Exercise instructions -> For each line below that holds the word "axis", make a copy.

◆ ◆ ◆ ◆

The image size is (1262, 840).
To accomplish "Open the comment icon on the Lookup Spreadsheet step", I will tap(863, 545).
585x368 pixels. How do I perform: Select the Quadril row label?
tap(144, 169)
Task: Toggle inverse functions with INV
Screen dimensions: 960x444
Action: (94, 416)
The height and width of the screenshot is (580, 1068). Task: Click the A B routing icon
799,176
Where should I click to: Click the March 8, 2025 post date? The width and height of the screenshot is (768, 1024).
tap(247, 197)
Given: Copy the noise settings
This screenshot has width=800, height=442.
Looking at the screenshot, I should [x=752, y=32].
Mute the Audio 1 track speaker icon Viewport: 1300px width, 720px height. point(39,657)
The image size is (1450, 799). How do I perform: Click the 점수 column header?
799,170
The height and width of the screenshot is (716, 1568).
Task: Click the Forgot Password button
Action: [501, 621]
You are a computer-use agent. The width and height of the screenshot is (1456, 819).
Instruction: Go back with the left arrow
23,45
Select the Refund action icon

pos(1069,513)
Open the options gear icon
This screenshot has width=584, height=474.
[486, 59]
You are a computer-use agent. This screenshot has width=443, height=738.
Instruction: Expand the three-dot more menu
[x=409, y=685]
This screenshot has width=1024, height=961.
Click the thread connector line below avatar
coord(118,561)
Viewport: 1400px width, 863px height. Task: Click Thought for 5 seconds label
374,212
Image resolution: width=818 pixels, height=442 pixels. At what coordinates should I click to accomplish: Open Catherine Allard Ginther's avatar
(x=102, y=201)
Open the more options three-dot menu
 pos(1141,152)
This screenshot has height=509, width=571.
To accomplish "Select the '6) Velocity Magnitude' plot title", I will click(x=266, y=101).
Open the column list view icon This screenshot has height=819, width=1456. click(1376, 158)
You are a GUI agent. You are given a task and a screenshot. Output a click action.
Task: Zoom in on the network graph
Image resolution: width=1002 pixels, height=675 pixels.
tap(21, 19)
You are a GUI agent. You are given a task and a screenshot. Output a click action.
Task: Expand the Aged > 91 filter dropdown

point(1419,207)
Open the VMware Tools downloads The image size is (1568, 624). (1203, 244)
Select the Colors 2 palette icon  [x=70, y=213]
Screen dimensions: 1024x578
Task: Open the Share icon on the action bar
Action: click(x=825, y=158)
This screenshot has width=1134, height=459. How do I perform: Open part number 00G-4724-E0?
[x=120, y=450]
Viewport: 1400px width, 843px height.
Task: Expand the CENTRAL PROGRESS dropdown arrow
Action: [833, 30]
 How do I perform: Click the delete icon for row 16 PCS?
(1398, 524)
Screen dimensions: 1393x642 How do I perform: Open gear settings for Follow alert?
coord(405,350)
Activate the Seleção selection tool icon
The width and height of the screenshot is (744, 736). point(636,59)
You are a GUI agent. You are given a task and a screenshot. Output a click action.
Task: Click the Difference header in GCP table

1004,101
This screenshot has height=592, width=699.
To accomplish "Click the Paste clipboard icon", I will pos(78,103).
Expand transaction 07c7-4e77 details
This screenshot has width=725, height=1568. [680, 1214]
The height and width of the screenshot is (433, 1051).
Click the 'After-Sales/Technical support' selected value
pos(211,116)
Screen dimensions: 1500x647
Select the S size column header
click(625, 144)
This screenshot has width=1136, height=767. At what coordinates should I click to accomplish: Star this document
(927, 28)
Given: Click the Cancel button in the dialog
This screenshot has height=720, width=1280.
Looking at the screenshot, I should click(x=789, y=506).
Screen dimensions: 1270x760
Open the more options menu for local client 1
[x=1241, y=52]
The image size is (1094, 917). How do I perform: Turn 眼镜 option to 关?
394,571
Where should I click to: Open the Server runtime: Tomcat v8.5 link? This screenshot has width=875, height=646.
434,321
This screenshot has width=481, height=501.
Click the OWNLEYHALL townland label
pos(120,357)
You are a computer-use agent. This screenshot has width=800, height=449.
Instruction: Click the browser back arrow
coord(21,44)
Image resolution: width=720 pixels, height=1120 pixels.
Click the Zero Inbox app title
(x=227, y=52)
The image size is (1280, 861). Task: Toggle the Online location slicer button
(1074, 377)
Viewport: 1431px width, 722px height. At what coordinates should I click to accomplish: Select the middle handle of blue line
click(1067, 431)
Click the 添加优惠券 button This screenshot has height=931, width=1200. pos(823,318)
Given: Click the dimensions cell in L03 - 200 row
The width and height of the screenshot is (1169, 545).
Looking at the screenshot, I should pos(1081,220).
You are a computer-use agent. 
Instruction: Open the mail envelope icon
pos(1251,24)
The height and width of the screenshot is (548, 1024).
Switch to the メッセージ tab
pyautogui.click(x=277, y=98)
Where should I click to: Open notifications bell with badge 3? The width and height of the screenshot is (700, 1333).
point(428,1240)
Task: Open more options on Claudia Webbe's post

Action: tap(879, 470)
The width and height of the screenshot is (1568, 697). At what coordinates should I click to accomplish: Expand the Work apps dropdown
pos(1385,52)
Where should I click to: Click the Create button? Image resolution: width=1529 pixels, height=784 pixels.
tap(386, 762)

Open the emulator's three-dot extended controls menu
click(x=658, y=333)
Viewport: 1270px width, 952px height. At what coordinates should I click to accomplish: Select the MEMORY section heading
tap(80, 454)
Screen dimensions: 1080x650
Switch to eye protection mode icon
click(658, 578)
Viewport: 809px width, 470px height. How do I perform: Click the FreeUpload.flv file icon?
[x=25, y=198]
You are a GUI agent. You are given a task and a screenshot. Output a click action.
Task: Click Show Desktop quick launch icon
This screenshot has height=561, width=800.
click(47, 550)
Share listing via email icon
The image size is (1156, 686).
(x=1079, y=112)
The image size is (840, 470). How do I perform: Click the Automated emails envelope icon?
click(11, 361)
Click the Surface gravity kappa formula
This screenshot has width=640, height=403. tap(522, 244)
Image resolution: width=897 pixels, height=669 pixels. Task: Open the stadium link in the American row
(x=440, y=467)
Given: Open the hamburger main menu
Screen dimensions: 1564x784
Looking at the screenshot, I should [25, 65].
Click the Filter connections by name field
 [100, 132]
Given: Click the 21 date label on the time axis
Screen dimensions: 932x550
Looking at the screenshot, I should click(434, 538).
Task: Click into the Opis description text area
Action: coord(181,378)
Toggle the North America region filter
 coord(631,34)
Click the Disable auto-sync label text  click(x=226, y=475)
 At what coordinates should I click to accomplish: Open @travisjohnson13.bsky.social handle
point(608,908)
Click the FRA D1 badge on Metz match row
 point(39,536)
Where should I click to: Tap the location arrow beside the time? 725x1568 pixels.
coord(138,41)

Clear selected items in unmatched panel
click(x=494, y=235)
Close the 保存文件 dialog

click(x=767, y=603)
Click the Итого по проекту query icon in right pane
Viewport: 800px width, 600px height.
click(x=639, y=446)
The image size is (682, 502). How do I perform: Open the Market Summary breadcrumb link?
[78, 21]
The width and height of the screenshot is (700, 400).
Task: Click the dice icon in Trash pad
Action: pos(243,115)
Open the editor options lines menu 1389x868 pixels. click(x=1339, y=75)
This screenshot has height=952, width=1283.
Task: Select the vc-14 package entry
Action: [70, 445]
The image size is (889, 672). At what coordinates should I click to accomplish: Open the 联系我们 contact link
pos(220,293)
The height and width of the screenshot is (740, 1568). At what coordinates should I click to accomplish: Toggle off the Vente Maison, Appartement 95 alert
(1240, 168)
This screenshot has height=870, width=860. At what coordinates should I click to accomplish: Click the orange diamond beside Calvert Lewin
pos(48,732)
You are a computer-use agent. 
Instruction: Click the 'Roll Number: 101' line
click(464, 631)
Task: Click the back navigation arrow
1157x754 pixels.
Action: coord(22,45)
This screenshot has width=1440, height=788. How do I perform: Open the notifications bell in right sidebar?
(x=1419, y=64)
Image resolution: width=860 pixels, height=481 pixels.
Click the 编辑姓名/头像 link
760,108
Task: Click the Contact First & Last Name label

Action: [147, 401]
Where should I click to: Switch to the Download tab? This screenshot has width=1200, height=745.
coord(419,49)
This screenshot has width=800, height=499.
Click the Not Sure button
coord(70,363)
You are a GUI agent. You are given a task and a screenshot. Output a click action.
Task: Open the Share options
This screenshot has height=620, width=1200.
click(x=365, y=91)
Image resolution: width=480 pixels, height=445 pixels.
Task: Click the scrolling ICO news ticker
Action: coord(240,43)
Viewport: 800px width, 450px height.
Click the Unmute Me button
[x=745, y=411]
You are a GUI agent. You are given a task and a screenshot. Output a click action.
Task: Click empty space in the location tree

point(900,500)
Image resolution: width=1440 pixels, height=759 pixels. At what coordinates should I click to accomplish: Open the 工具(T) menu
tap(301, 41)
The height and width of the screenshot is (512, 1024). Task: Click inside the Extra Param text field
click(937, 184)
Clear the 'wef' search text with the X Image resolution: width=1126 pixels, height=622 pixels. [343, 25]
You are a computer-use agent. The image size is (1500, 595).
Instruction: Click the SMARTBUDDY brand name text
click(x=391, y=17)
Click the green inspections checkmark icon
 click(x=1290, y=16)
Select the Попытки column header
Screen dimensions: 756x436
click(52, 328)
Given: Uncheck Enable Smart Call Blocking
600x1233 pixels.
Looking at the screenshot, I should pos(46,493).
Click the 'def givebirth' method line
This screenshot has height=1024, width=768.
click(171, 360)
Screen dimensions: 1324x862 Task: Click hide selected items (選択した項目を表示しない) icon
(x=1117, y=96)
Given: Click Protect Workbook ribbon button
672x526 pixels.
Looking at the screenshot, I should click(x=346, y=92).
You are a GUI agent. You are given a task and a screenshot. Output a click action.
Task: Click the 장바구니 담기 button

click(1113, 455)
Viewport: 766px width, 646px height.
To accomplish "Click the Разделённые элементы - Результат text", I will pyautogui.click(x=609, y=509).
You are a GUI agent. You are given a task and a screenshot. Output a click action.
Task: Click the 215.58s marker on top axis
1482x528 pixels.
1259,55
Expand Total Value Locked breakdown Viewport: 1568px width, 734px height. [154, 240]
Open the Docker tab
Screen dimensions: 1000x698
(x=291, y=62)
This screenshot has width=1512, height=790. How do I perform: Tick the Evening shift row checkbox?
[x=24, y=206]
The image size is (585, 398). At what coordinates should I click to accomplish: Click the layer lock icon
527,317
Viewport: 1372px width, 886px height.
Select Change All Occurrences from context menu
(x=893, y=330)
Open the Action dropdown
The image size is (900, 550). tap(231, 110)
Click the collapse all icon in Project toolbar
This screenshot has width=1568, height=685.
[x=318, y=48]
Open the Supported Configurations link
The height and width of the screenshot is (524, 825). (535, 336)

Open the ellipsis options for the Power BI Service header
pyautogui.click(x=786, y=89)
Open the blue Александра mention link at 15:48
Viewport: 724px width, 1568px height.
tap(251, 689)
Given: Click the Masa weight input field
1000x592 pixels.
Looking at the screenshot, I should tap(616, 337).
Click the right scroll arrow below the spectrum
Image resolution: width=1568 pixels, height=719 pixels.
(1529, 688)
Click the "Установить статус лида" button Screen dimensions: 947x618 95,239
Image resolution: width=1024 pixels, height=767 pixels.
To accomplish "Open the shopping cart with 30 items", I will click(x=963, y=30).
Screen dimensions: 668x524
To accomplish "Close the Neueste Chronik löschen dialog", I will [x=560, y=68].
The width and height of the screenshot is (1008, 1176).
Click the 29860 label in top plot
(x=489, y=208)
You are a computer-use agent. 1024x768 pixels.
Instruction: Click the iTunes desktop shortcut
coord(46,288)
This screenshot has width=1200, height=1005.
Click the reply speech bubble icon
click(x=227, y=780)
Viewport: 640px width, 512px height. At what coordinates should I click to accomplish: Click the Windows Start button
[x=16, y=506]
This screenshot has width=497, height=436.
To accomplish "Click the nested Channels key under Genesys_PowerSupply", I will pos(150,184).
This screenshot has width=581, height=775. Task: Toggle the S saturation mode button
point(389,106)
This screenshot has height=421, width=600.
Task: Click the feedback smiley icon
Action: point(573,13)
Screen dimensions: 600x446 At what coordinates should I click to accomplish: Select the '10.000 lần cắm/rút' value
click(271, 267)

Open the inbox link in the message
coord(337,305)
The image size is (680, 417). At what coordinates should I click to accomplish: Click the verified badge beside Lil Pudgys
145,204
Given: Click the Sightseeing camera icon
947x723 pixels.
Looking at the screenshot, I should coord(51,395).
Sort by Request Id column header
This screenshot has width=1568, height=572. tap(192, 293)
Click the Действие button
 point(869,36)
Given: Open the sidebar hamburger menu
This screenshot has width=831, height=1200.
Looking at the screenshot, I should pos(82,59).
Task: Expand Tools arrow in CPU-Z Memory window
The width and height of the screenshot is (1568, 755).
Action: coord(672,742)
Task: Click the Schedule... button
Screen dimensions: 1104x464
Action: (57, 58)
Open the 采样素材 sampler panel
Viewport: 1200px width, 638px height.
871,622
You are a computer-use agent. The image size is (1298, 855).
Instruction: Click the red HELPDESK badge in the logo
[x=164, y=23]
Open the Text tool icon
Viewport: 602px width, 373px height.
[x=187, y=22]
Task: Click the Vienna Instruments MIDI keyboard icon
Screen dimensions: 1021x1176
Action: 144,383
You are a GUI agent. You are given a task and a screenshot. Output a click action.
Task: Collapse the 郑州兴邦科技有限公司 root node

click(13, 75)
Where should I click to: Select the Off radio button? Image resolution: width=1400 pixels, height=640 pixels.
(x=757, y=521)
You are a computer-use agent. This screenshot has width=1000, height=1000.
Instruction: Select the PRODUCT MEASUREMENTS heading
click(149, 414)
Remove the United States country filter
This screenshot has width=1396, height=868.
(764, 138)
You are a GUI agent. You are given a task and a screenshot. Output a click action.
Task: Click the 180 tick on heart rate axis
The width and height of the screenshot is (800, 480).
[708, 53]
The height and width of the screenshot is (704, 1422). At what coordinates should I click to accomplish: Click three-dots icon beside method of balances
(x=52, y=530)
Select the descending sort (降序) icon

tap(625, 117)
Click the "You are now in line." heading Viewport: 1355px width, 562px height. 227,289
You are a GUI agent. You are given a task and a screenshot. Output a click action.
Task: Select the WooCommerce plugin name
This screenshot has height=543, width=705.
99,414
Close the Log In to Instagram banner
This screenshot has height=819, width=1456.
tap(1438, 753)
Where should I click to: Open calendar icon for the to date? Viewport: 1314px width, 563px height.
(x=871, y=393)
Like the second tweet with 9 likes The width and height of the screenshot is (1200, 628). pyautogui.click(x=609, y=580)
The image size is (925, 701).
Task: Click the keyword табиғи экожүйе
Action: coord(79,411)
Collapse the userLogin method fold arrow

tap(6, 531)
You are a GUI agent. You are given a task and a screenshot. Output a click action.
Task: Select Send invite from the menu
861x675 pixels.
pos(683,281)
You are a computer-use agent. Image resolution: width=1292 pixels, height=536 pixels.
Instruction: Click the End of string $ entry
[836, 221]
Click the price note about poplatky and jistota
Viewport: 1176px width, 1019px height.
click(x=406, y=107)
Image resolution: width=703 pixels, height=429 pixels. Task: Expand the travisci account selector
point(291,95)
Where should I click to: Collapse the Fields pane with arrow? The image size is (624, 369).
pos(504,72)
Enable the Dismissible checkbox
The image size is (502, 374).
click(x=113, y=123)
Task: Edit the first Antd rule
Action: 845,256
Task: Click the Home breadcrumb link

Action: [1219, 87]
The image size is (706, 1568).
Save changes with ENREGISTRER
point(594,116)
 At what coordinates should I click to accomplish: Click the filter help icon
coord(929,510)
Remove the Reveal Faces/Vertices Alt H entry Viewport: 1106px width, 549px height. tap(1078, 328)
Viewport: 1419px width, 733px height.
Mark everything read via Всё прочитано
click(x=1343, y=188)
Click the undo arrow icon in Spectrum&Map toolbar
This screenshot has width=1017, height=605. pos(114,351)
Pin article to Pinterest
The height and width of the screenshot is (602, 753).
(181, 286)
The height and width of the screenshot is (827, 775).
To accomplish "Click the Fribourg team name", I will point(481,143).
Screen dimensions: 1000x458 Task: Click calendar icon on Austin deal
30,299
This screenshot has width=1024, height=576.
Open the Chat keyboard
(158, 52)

◆ ◆ ◆ ◆

Exercise answer ->
Given: Click the 21 date label on the time axis
Task: Click the 215.58s marker on top axis
Task: Click the 180 tick on heart rate axis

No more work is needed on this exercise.